→ **WHAT YOU WILL DO**: Format the data below as a Markdown table with the columns Row and Line, numbering each line and dropping any blank lines.

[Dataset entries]

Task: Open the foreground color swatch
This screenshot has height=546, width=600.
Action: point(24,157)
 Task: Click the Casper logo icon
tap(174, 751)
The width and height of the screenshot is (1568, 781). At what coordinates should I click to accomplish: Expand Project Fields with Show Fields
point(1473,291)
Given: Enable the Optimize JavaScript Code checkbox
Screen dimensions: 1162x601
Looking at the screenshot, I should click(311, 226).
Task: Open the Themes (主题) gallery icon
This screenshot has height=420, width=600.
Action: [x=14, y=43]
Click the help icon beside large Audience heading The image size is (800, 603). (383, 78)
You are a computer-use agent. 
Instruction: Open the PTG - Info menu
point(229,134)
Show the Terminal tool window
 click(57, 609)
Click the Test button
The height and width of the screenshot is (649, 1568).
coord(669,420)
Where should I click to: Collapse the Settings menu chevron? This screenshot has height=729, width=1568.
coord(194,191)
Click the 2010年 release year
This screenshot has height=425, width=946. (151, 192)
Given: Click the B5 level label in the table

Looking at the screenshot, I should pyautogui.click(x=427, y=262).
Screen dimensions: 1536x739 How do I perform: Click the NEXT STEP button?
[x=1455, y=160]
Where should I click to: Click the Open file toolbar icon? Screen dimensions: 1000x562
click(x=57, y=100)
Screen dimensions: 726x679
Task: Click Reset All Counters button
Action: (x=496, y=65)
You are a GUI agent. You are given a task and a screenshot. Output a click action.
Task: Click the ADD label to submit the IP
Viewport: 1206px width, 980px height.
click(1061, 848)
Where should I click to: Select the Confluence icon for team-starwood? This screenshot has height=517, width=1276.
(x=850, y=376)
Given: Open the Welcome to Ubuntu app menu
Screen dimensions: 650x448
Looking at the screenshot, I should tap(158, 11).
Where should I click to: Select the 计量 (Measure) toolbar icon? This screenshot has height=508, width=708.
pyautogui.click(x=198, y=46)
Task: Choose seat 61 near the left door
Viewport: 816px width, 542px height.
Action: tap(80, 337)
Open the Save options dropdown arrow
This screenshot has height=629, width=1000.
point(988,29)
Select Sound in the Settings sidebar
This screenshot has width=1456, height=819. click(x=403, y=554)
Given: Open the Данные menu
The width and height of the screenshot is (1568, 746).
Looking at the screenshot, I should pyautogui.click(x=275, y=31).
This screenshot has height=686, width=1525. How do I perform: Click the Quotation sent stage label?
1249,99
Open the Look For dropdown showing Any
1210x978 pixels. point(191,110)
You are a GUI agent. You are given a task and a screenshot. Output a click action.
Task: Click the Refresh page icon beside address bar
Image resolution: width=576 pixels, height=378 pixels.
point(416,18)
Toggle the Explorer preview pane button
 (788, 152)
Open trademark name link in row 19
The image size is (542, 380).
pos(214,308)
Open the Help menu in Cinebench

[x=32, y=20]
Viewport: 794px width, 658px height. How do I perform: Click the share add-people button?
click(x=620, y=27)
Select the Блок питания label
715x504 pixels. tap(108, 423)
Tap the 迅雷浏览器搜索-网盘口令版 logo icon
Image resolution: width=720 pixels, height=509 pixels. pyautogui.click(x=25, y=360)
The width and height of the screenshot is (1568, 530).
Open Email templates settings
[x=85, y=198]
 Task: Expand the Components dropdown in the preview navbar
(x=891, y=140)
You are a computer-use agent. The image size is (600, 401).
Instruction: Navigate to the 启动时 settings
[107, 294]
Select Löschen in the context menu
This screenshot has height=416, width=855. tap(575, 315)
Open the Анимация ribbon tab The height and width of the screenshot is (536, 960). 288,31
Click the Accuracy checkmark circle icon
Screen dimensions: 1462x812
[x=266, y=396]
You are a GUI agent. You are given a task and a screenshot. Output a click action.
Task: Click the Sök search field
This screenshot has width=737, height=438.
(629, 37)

→ **SOLUTION TO THE PROBLEM**:
| Row | Line |
|---|---|
| 1 | Task: Open the foreground color swatch |
| 2 | This screenshot has height=546, width=600. |
| 3 | Action: point(24,157) |
| 4 |  Task: Click the Casper logo icon |
| 5 | tap(174, 751) |
| 6 | The width and height of the screenshot is (1568, 781). At what coordinates should I click to accomplish: Expand Project Fields with Show Fields |
| 7 | point(1473,291) |
| 8 | Given: Enable the Optimize JavaScript Code checkbox |
| 9 | Screen dimensions: 1162x601 |
| 10 | Looking at the screenshot, I should click(311, 226). |
| 11 | Task: Open the Themes (主题) gallery icon |
| 12 | This screenshot has height=420, width=600. |
| 13 | Action: [x=14, y=43] |
| 14 | Click the help icon beside large Audience heading The image size is (800, 603). (383, 78) |
| 15 | You are a computer-use agent.  |
| 16 | Instruction: Open the PTG - Info menu |
| 17 | point(229,134) |
| 18 | Show the Terminal tool window |
| 19 |  click(57, 609) |
| 20 | Click the Test button |
| 21 | The height and width of the screenshot is (649, 1568). |
| 22 | coord(669,420) |
| 23 | Where should I click to: Collapse the Settings menu chevron? This screenshot has height=729, width=1568. |
| 24 | coord(194,191) |
| 25 | Click the 2010年 release year |
| 26 | This screenshot has height=425, width=946. (151, 192) |
| 27 | Given: Click the B5 level label in the table |
| 28 | Looking at the screenshot, I should pyautogui.click(x=427, y=262). |
| 29 | Screen dimensions: 1536x739 How do I perform: Click the NEXT STEP button? |
| 30 | [x=1455, y=160] |
| 31 | Where should I click to: Click the Open file toolbar icon? Screen dimensions: 1000x562 |
| 32 | click(x=57, y=100) |
| 33 | Screen dimensions: 726x679 |
| 34 | Task: Click Reset All Counters button |
| 35 | Action: (x=496, y=65) |
| 36 | You are a GUI agent. You are given a task and a screenshot. Output a click action. |
| 37 | Task: Click the ADD label to submit the IP |
| 38 | Viewport: 1206px width, 980px height. |
| 39 | click(1061, 848) |
| 40 | Where should I click to: Select the Confluence icon for team-starwood? This screenshot has height=517, width=1276. |
| 41 | (x=850, y=376) |
| 42 | Given: Open the Welcome to Ubuntu app menu |
| 43 | Screen dimensions: 650x448 |
| 44 | Looking at the screenshot, I should tap(158, 11). |
| 45 | Where should I click to: Select the 计量 (Measure) toolbar icon? This screenshot has height=508, width=708. |
| 46 | pyautogui.click(x=198, y=46) |
| 47 | Task: Choose seat 61 near the left door |
| 48 | Viewport: 816px width, 542px height. |
| 49 | Action: tap(80, 337) |
| 50 | Open the Save options dropdown arrow |
| 51 | This screenshot has height=629, width=1000. |
| 52 | point(988,29) |
| 53 | Select Sound in the Settings sidebar |
| 54 | This screenshot has width=1456, height=819. click(x=403, y=554) |
| 55 | Given: Open the Данные menu |
| 56 | The width and height of the screenshot is (1568, 746). |
| 57 | Looking at the screenshot, I should pyautogui.click(x=275, y=31). |
| 58 | This screenshot has height=686, width=1525. How do I perform: Click the Quotation sent stage label? |
| 59 | 1249,99 |
| 60 | Open the Look For dropdown showing Any |
| 61 | 1210x978 pixels. point(191,110) |
| 62 | You are a GUI agent. You are given a task and a screenshot. Output a click action. |
| 63 | Task: Click the Refresh page icon beside address bar |
| 64 | Image resolution: width=576 pixels, height=378 pixels. |
| 65 | point(416,18) |
| 66 | Toggle the Explorer preview pane button |
| 67 |  (788, 152) |
| 68 | Open trademark name link in row 19 |
| 69 | The image size is (542, 380). |
| 70 | pos(214,308) |
| 71 | Open the Help menu in Cinebench |
| 72 | [x=32, y=20] |
| 73 | Viewport: 794px width, 658px height. How do I perform: Click the share add-people button? |
| 74 | click(x=620, y=27) |
| 75 | Select the Блок питания label |
| 76 | 715x504 pixels. tap(108, 423) |
| 77 | Tap the 迅雷浏览器搜索-网盘口令版 logo icon |
| 78 | Image resolution: width=720 pixels, height=509 pixels. pyautogui.click(x=25, y=360) |
| 79 | The width and height of the screenshot is (1568, 530). |
| 80 | Open Email templates settings |
| 81 | [x=85, y=198] |
| 82 |  Task: Expand the Components dropdown in the preview navbar |
| 83 | (x=891, y=140) |
| 84 | You are a computer-use agent. The image size is (600, 401). |
| 85 | Instruction: Navigate to the 启动时 settings |
| 86 | [107, 294] |
| 87 | Select Löschen in the context menu |
| 88 | This screenshot has height=416, width=855. tap(575, 315) |
| 89 | Open the Анимация ribbon tab The height and width of the screenshot is (536, 960). 288,31 |
| 90 | Click the Accuracy checkmark circle icon |
| 91 | Screen dimensions: 1462x812 |
| 92 | [x=266, y=396] |
| 93 | You are a GUI agent. You are given a task and a screenshot. Output a click action. |
| 94 | Task: Click the Sök search field |
| 95 | This screenshot has width=737, height=438. |
| 96 | (629, 37) |